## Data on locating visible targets
============================================================

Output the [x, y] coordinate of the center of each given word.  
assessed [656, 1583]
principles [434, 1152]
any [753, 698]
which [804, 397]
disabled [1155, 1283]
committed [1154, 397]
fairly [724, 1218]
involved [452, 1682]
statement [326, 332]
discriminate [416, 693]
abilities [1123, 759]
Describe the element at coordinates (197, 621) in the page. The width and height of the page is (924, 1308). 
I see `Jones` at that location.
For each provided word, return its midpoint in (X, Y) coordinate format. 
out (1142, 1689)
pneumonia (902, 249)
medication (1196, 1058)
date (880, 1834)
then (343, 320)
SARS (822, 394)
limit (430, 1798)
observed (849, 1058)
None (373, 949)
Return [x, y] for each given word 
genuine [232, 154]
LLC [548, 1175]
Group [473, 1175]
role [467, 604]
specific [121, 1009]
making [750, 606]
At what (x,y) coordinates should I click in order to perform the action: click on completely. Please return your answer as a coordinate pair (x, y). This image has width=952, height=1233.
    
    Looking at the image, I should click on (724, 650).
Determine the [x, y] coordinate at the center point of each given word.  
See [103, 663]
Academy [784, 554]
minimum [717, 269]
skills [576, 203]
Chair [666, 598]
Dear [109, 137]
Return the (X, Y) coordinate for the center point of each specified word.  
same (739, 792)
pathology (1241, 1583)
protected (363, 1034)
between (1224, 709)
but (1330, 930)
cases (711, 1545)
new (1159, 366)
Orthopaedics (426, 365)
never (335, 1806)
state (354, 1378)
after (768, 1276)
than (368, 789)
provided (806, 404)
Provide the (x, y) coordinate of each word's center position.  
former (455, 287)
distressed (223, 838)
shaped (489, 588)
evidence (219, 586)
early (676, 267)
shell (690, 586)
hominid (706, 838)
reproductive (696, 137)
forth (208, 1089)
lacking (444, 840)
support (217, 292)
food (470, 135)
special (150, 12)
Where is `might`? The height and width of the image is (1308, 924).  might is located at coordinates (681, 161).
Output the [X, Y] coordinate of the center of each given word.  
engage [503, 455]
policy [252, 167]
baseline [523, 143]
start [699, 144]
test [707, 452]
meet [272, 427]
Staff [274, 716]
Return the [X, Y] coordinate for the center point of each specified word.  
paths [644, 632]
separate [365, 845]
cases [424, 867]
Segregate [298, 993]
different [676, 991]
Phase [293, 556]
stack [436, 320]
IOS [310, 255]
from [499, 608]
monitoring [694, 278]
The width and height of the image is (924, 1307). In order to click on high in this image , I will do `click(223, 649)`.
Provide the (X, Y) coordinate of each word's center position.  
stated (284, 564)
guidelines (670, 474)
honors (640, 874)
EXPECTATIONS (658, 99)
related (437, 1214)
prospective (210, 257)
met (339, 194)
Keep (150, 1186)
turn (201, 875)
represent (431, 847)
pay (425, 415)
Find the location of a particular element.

============================================================

## Exercise
Output the lines from the one holding "LLC [548, 1175]" through the one holding "provided (806, 404)", inclusive, copied verbatim.

## The solution
LLC [548, 1175]
Group [473, 1175]
role [467, 604]
specific [121, 1009]
making [750, 606]
At what (x,y) coordinates should I click in order to perform the action: click on completely. Please return your answer as a coordinate pair (x, y). This image has width=952, height=1233.
    
    Looking at the image, I should click on (724, 650).
Determine the [x, y] coordinate at the center point of each given word.  
See [103, 663]
Academy [784, 554]
minimum [717, 269]
skills [576, 203]
Chair [666, 598]
Dear [109, 137]
Return the (X, Y) coordinate for the center point of each specified word.  
same (739, 792)
pathology (1241, 1583)
protected (363, 1034)
between (1224, 709)
but (1330, 930)
cases (711, 1545)
new (1159, 366)
Orthopaedics (426, 365)
never (335, 1806)
state (354, 1378)
after (768, 1276)
than (368, 789)
provided (806, 404)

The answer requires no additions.